I am looking at this frameset. My local LBS told me they would not have any stock in until early November. Would like to hear if others have had better luck finding them.


----------



## natedg200202 (Sep 2, 2008)

I'm a little shocked at the price - it's a good deal! You get BB30 compatibility to boot! Too bad the sizing for F series bikes doesn't really work for me (head tube too short).


----------



## rijn (Jun 23, 2010)

You'er not the only one surprised by the cost! I'm planning to switch from my 2010 ZC to the 2011 FC frameset in october. I want to ride it before buying it. The headtube is low, but a longer steering tube and stem could compensate. I was also looking at the Argon 18 framesets.


----------



## dcl10 (Jul 2, 2010)

You might also want to take a look at the Canyon Ultimate CF frameset. Pro tour tested, about the same weight, has gotten very good reviews from the major cycling publications, and is only about $1000 for the entire module, which includes a Ritchey WCS stem, seatpost, and headset.


----------



## tranzformer (Dec 27, 2007)

dcl10 said:


> You might also want to take a look at the Canyon Ultimate CF frameset. Pro tour tested, about the same weight, has gotten very good reviews from the major cycling publications, and is only about $1000 for the entire module, which includes a Ritchey WCS stem, seatpost, and headset.


Hey stop tempting me! I have had my eye on that Canyon as well for some time. Too bad Canyon doesn't sell in NA yet, but word is they will in 2011/2012. I have a brother who lives in Europe, so I was thinking I could always visit and have the frame shipped to him to pick up and come home with! :thumbsup:


----------



## systemsixlv (Aug 2, 2010)

I was just looking at those Felt FC Frames but it would take well over a month or so to receive it once ordered. Local bike shop said they have customers that have been waiting for months.
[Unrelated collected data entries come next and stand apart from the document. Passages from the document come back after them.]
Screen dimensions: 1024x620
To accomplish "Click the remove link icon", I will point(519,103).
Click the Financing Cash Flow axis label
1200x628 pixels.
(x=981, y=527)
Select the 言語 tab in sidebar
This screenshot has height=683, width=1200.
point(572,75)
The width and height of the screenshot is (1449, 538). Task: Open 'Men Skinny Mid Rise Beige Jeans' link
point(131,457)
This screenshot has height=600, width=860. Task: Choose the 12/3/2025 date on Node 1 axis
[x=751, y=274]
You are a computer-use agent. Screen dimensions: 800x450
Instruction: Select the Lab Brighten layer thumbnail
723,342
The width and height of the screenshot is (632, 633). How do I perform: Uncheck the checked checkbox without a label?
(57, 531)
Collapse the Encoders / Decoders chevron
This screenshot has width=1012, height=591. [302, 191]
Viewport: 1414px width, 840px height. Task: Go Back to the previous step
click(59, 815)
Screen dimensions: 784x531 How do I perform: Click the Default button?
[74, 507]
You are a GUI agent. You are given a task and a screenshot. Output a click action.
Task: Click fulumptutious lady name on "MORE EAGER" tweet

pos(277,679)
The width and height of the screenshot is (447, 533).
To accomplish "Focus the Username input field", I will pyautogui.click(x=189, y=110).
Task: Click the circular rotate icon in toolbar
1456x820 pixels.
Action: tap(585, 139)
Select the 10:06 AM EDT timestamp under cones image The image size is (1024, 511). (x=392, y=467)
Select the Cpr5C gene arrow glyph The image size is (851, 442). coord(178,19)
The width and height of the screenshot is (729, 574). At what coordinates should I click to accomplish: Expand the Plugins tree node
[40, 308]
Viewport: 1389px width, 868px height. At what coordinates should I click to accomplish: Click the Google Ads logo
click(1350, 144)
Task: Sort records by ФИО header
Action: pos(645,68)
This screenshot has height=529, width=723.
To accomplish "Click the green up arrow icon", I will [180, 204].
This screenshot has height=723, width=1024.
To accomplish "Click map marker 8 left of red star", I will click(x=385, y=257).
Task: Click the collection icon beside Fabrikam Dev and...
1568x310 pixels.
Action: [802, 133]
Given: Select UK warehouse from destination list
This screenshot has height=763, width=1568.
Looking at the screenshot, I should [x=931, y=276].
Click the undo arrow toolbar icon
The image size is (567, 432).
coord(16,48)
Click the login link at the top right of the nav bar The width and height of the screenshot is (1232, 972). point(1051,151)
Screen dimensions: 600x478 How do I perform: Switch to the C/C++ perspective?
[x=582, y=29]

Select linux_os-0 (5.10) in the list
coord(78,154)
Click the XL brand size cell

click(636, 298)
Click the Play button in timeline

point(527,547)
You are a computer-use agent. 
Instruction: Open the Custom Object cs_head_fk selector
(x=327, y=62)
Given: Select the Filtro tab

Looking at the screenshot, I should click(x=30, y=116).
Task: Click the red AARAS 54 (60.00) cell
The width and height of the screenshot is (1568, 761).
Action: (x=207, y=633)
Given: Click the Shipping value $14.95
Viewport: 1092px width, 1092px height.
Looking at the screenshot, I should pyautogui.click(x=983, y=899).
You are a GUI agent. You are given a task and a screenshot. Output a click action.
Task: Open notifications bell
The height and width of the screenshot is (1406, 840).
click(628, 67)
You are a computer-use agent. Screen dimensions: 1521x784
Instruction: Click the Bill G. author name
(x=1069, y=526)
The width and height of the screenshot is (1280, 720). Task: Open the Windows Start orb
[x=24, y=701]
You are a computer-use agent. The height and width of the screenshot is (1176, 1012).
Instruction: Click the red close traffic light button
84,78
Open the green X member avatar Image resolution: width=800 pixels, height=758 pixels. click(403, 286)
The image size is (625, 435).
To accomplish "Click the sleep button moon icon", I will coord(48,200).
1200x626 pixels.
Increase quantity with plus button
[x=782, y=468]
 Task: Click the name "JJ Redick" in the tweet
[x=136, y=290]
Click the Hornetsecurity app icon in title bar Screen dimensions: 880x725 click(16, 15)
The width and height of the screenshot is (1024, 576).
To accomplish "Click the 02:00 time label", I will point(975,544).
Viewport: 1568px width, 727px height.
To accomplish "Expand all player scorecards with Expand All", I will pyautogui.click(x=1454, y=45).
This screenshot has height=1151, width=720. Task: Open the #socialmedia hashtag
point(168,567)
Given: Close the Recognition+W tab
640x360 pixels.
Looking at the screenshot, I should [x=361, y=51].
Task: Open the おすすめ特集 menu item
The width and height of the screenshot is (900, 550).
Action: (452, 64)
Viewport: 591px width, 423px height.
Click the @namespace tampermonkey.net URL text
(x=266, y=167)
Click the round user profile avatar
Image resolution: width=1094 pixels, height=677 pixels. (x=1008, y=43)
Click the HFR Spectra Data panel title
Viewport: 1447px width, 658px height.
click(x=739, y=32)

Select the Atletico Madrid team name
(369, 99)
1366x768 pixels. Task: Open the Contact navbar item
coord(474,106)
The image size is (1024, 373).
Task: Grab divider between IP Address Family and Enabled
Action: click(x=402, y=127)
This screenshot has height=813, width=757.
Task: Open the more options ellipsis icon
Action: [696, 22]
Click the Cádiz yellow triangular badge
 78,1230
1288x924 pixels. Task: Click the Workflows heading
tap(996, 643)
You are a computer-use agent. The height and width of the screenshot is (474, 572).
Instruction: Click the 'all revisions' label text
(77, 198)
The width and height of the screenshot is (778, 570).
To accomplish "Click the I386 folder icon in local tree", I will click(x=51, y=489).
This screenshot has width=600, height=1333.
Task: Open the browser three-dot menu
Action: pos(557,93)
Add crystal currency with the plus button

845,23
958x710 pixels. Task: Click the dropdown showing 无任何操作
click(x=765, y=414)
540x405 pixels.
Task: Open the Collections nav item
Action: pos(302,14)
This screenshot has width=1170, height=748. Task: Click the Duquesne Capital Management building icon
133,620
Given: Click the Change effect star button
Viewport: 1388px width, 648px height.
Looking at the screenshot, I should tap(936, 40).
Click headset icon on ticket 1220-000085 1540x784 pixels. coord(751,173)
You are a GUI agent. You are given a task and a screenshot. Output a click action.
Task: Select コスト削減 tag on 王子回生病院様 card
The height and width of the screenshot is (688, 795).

Felt is totally losing credibility quick. They have had all kinds of fork issues and now can't hold production. Looking for a way to source a Canyon now.


----------



## cole91 (May 13, 2009)

For the most part, all bike brands kind of suck at forecasting and half the time its really hard to get certain bikes from certain companies. Felt has always been one of the best for fastest shipments. The F series forks were recalled and its been hard for them to get enough to replace all of them because they sold so many, the pre bought get the forks first. So they are just getting forks in for the new bikes and the F series should be available very soon. Not to mention it was a voluntary recall and they never had one break, they just did it to be sure to keep everyone safe.


----------



## gars524 (Mar 26, 2011)

If Canyon were available in the US, I would have bought one. Instead I bought an FC and have been happy with it. There were fork issues, but they have started shipping again with Easton and Enve forks. I think that is a better deal than the factory forks anyway. Definitely one of the better deals out there.


----------